## WORK ITEM
The records below are to be transcribed in full, exactly as given.

## INPUT DATA
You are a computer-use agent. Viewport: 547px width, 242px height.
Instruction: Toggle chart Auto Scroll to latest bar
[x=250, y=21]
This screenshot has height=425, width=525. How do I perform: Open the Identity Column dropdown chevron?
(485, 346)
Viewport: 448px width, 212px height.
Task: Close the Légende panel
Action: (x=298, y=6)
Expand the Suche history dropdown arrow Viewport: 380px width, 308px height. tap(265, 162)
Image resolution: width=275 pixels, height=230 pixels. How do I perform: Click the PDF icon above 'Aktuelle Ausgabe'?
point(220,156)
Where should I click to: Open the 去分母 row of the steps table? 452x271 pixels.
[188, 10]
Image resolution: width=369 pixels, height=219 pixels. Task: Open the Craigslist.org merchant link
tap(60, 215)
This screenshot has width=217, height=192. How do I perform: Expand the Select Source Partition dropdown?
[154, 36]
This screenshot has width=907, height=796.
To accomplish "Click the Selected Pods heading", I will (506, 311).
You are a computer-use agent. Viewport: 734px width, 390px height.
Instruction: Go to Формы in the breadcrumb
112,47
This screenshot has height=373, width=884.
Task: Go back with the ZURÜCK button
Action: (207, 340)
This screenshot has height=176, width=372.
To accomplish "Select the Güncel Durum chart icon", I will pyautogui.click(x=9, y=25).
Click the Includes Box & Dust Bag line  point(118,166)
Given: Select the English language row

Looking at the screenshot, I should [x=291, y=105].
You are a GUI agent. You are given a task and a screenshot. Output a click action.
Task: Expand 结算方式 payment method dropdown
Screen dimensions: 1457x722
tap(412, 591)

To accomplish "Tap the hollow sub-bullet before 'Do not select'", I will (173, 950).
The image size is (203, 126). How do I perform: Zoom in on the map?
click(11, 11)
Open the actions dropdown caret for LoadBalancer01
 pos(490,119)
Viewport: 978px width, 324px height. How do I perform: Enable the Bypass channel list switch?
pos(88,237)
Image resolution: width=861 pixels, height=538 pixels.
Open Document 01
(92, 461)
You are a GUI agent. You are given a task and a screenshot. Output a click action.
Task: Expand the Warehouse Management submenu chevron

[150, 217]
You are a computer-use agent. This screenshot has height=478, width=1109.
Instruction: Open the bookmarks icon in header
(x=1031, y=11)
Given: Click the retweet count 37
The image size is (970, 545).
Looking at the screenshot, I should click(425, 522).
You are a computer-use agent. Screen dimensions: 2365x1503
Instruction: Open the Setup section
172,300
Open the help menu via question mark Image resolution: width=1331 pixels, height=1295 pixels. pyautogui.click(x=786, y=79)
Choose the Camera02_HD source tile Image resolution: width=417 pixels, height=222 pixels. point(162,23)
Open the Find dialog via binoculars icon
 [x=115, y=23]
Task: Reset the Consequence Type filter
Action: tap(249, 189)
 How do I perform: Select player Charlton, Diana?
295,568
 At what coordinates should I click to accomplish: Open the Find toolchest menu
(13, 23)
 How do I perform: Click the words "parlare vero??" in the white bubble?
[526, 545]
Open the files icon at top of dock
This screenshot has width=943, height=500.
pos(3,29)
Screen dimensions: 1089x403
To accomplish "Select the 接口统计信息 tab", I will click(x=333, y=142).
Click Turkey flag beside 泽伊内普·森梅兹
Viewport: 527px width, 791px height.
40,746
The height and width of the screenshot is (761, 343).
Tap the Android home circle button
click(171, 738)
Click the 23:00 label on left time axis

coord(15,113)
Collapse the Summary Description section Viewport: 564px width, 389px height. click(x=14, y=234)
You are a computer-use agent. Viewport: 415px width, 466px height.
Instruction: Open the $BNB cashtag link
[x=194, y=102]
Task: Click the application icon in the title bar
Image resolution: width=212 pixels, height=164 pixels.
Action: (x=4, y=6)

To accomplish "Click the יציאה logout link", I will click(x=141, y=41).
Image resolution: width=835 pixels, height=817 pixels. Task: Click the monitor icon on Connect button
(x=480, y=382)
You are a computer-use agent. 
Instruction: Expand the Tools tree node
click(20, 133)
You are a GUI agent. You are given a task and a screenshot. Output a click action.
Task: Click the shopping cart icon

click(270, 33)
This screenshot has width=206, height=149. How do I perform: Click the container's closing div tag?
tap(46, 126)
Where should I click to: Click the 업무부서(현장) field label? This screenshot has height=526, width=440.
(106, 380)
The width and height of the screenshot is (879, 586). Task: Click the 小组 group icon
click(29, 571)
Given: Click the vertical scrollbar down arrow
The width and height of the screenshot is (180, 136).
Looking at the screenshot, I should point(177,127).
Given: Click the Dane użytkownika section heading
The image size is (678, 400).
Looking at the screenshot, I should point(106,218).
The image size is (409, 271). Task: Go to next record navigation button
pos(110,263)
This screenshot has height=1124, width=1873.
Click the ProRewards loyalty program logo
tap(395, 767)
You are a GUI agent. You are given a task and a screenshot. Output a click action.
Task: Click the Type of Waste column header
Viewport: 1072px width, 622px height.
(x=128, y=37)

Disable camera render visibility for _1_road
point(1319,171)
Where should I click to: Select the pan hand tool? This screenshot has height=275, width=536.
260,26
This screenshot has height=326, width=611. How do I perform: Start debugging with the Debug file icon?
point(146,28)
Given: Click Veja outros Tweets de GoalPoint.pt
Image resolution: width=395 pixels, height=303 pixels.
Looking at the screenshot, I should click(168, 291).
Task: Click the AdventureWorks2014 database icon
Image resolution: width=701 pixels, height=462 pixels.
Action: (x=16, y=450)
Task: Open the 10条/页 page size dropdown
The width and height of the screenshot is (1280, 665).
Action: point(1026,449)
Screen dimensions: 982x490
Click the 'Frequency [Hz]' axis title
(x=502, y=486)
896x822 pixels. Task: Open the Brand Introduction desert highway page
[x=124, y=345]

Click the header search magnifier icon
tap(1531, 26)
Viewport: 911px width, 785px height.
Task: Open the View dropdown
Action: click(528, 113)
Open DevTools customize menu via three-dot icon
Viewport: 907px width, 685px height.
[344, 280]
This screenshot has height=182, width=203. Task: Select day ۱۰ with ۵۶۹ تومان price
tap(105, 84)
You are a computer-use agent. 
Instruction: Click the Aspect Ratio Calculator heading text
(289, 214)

## FINAL ANSWER
You are a computer-use agent. Viewport: 547px width, 242px height.
Instruction: Toggle chart Auto Scroll to latest bar
[x=250, y=21]
This screenshot has height=425, width=525. How do I perform: Open the Identity Column dropdown chevron?
(485, 346)
Viewport: 448px width, 212px height.
Task: Close the Légende panel
Action: (x=298, y=6)
Expand the Suche history dropdown arrow Viewport: 380px width, 308px height. tap(265, 162)
Image resolution: width=275 pixels, height=230 pixels. How do I perform: Click the PDF icon above 'Aktuelle Ausgabe'?
point(220,156)
Where should I click to: Open the 去分母 row of the steps table? 452x271 pixels.
[188, 10]
Image resolution: width=369 pixels, height=219 pixels. Task: Open the Craigslist.org merchant link
tap(60, 215)
This screenshot has width=217, height=192. How do I perform: Expand the Select Source Partition dropdown?
[154, 36]
This screenshot has width=907, height=796.
To accomplish "Click the Selected Pods heading", I will (506, 311).
You are a computer-use agent. Viewport: 734px width, 390px height.
Instruction: Go to Формы in the breadcrumb
112,47
This screenshot has height=373, width=884.
Task: Go back with the ZURÜCK button
Action: (207, 340)
This screenshot has height=176, width=372.
To accomplish "Select the Güncel Durum chart icon", I will pyautogui.click(x=9, y=25).
Click the Includes Box & Dust Bag line  point(118,166)
Given: Select the English language row

Looking at the screenshot, I should [x=291, y=105].
You are a GUI agent. You are given a task and a screenshot. Output a click action.
Task: Expand 结算方式 payment method dropdown
Screen dimensions: 1457x722
tap(412, 591)

To accomplish "Tap the hollow sub-bullet before 'Do not select'", I will (173, 950).
The image size is (203, 126). How do I perform: Zoom in on the map?
click(11, 11)
Open the actions dropdown caret for LoadBalancer01
 pos(490,119)
Viewport: 978px width, 324px height. How do I perform: Enable the Bypass channel list switch?
pos(88,237)
Image resolution: width=861 pixels, height=538 pixels.
Open Document 01
(92, 461)
You are a GUI agent. You are given a task and a screenshot. Output a click action.
Task: Expand the Warehouse Management submenu chevron

[150, 217]
You are a computer-use agent. This screenshot has height=478, width=1109.
Instruction: Open the bookmarks icon in header
(x=1031, y=11)
Given: Click the retweet count 37
The image size is (970, 545).
Looking at the screenshot, I should click(425, 522).
You are a computer-use agent. Screen dimensions: 2365x1503
Instruction: Open the Setup section
172,300
Open the help menu via question mark Image resolution: width=1331 pixels, height=1295 pixels. pyautogui.click(x=786, y=79)
Choose the Camera02_HD source tile Image resolution: width=417 pixels, height=222 pixels. point(162,23)
Open the Find dialog via binoculars icon
 [x=115, y=23]
Task: Reset the Consequence Type filter
Action: tap(249, 189)
 How do I perform: Select player Charlton, Diana?
295,568
 At what coordinates should I click to accomplish: Open the Find toolchest menu
(13, 23)
 How do I perform: Click the words "parlare vero??" in the white bubble?
[526, 545]
Open the files icon at top of dock
This screenshot has width=943, height=500.
pos(3,29)
Screen dimensions: 1089x403
To accomplish "Select the 接口统计信息 tab", I will click(x=333, y=142).
Click Turkey flag beside 泽伊内普·森梅兹
Viewport: 527px width, 791px height.
40,746
The height and width of the screenshot is (761, 343).
Tap the Android home circle button
click(171, 738)
Click the 23:00 label on left time axis

coord(15,113)
Collapse the Summary Description section Viewport: 564px width, 389px height. click(x=14, y=234)
You are a computer-use agent. Viewport: 415px width, 466px height.
Instruction: Open the $BNB cashtag link
[x=194, y=102]
Task: Click the application icon in the title bar
Image resolution: width=212 pixels, height=164 pixels.
Action: (x=4, y=6)

To accomplish "Click the יציאה logout link", I will click(x=141, y=41).
Image resolution: width=835 pixels, height=817 pixels. Task: Click the monitor icon on Connect button
(x=480, y=382)
You are a computer-use agent. 
Instruction: Expand the Tools tree node
click(20, 133)
You are a GUI agent. You are given a task and a screenshot. Output a click action.
Task: Click the shopping cart icon

click(270, 33)
This screenshot has width=206, height=149. How do I perform: Click the container's closing div tag?
tap(46, 126)
Where should I click to: Click the 업무부서(현장) field label? This screenshot has height=526, width=440.
(106, 380)
The width and height of the screenshot is (879, 586). Task: Click the 小组 group icon
click(29, 571)
Given: Click the vertical scrollbar down arrow
The width and height of the screenshot is (180, 136).
Looking at the screenshot, I should point(177,127).
Given: Click the Dane użytkownika section heading
The image size is (678, 400).
Looking at the screenshot, I should point(106,218).
The image size is (409, 271). Task: Go to next record navigation button
pos(110,263)
This screenshot has height=1124, width=1873.
Click the ProRewards loyalty program logo
tap(395, 767)
You are a GUI agent. You are given a task and a screenshot. Output a click action.
Task: Click the Type of Waste column header
Viewport: 1072px width, 622px height.
(x=128, y=37)

Disable camera render visibility for _1_road
point(1319,171)
Where should I click to: Select the pan hand tool? This screenshot has height=275, width=536.
260,26
This screenshot has height=326, width=611. How do I perform: Start debugging with the Debug file icon?
point(146,28)
Given: Click Veja outros Tweets de GoalPoint.pt
Image resolution: width=395 pixels, height=303 pixels.
Looking at the screenshot, I should click(168, 291).
Task: Click the AdventureWorks2014 database icon
Image resolution: width=701 pixels, height=462 pixels.
Action: (x=16, y=450)
Task: Open the 10条/页 page size dropdown
The width and height of the screenshot is (1280, 665).
Action: point(1026,449)
Screen dimensions: 982x490
Click the 'Frequency [Hz]' axis title
(x=502, y=486)
896x822 pixels. Task: Open the Brand Introduction desert highway page
[x=124, y=345]

Click the header search magnifier icon
tap(1531, 26)
Viewport: 911px width, 785px height.
Task: Open the View dropdown
Action: click(528, 113)
Open DevTools customize menu via three-dot icon
Viewport: 907px width, 685px height.
[344, 280]
This screenshot has height=182, width=203. Task: Select day ۱۰ with ۵۶۹ تومان price
tap(105, 84)
You are a computer-use agent. 
Instruction: Click the Aspect Ratio Calculator heading text
(289, 214)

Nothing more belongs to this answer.